LostLettermen.com, the college sports fan site and former player database, regularly contributes to The Dagger. Here's a look the newest trend in college basketball: 3 goggles.
Of all the ridiculous celebration fads in sports during recent years, the newest trend taking over college basketball might be the most absurd.
If you thought you'd seen it all between the jersey pop, the fade-away jump shot, the Soulja Boy, the John Wall dance and the Dougie, brace yourself for "3 goggles."
That's what you'll see players like Marquette's Darius Johnson-Odom, Duke's Nolan Smith and Kentucky's Doron Lamb doing after they hit treys during their Sweet 16 matchups Thursday and Friday, forming "goggles" with the traditional "A-OK" hand sign and placing the "O" over both eyes to showcase their tunnel vision for the long ball and at the same time sticking three fingers up on each side.

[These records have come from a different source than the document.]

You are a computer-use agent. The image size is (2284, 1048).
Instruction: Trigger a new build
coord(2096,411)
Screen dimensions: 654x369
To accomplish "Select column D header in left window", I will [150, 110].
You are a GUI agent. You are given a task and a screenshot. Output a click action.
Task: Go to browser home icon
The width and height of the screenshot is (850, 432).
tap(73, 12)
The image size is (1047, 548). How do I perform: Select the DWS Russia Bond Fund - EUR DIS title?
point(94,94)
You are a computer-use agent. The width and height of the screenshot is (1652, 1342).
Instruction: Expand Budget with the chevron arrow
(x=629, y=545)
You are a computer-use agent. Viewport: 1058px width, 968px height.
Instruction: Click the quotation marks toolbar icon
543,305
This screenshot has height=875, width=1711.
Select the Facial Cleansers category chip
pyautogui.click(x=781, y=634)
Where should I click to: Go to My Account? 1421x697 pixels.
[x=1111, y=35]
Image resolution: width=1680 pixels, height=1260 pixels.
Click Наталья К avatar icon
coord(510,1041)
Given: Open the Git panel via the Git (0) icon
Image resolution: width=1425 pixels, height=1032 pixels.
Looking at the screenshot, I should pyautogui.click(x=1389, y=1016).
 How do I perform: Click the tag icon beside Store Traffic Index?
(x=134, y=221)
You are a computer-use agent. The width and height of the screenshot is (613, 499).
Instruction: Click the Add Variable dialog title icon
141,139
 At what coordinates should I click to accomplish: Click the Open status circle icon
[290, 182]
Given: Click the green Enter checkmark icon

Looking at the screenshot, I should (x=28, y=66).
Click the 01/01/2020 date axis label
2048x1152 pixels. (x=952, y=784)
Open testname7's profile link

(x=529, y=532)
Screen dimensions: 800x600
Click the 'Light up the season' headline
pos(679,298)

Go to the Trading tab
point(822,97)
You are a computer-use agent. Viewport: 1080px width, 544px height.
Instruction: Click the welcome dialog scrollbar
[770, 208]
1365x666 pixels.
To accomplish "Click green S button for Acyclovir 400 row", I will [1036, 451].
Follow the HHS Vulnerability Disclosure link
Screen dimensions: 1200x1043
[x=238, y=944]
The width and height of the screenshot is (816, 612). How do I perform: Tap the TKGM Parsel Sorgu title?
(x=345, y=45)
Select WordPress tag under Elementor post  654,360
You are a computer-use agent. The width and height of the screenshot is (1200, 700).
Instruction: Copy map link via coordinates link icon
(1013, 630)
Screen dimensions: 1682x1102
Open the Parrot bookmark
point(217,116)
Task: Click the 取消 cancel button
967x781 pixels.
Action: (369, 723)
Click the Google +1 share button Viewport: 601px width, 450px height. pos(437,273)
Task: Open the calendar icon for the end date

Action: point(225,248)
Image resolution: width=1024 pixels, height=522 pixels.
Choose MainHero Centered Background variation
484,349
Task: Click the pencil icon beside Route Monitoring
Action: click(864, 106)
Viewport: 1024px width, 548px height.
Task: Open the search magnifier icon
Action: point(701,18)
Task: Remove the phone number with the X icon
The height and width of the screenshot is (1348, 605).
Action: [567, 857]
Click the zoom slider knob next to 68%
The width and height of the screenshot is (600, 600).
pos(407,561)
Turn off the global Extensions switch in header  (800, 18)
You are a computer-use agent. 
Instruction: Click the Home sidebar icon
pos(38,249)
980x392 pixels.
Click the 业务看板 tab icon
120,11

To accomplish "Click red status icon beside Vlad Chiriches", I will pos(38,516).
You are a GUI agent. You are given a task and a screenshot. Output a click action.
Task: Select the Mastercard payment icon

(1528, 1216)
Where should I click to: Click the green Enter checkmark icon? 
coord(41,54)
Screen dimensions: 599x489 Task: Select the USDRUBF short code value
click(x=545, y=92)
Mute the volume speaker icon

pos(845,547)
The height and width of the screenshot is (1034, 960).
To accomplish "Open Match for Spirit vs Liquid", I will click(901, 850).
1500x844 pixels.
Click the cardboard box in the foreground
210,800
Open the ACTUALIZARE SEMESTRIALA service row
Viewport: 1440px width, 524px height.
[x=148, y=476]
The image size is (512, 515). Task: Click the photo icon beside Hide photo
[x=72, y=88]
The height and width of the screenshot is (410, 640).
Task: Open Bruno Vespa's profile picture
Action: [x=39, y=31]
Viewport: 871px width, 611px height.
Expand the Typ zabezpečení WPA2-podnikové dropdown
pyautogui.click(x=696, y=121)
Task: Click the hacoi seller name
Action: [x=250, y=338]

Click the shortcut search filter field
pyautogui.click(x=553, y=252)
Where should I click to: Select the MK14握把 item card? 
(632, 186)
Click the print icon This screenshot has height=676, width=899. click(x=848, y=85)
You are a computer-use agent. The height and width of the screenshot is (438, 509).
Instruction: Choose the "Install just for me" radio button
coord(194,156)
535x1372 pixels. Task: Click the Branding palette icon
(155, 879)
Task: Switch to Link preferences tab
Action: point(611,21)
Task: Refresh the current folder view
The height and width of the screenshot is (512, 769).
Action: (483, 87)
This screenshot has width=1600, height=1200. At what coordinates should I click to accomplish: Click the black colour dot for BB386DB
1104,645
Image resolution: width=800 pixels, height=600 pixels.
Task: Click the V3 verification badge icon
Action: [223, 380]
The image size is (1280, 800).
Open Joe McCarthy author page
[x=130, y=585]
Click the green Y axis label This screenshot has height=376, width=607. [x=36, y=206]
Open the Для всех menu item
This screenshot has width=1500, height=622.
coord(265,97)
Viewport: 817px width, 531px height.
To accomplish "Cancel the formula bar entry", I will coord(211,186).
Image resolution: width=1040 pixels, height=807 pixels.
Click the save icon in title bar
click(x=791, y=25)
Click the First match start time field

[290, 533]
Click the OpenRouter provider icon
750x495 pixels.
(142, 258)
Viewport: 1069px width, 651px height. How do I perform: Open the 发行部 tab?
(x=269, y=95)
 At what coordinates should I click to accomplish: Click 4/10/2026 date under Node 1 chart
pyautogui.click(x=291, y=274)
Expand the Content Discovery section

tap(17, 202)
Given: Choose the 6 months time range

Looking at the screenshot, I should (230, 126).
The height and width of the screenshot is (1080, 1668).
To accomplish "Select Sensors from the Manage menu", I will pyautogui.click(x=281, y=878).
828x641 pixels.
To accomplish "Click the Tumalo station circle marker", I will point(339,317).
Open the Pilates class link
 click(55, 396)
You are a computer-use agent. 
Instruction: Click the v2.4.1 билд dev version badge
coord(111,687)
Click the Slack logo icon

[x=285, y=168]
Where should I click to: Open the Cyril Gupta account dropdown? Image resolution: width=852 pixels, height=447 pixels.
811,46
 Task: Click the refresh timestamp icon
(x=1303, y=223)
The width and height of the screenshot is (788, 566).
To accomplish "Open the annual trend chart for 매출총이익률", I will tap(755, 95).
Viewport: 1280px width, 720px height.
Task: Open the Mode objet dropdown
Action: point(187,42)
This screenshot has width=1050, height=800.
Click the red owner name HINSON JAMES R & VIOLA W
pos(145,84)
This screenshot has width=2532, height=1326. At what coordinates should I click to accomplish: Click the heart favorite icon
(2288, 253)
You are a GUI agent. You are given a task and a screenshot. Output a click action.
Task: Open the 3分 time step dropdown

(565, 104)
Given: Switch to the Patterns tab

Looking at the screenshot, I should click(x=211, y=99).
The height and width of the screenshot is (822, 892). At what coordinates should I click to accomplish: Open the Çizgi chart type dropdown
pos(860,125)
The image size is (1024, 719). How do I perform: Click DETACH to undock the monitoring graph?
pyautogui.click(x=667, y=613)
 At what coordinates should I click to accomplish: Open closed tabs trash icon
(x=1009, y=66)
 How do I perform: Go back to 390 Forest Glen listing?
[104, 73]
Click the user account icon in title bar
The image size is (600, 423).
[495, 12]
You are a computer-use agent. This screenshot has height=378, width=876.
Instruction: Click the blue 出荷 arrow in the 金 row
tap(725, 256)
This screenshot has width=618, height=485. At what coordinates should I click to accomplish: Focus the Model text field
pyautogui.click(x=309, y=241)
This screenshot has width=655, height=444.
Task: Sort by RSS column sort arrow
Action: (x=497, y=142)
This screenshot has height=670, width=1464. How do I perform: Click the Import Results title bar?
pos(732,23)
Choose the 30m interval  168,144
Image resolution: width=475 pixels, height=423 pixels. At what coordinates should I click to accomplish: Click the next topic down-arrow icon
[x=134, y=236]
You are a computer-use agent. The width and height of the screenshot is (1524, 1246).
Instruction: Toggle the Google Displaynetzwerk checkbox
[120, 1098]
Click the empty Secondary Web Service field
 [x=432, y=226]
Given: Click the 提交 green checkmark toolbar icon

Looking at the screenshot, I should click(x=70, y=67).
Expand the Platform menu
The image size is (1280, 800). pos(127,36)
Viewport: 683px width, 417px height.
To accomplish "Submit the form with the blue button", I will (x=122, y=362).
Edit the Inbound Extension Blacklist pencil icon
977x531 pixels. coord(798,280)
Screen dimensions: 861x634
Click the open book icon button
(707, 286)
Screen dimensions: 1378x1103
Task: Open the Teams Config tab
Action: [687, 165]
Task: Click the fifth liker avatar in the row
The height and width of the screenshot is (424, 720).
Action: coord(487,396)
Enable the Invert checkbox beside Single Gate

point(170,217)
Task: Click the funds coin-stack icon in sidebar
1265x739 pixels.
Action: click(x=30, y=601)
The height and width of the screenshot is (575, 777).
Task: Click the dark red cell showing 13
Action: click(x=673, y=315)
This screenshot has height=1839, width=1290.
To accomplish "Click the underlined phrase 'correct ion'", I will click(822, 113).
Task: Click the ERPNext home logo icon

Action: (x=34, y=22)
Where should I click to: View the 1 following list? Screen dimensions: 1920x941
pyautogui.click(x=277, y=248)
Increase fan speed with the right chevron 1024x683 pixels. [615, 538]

So just how did it all start?
As The Wall Street Journal detailed last week, the trend began earlier this season in the NBA when Portland Trail Blazers guard Rudy Fernandez hit a couple threes during halftime warm-ups. He mockingly flashed the gesture to teammate Patty Mills, who chided Fernandez during the break about his vision and suggested Fernandez look into getting glasses.
Denver Nuggets guard J.R. Smith, among others, has been making the "A-OK" sign with his hands for years after hitting treys and LeBron James and the Cavs already had the "goose eye," but Fernandez's innovation took the movement to a whole new level.
As college players often do, they started emulating the pros, and the trend officially hit Marquette's campus when former Golden Eagles star and current Trail Blazer Wesley Matthews called Johnson-Odom before a Jan. 10 game against Notre Dame.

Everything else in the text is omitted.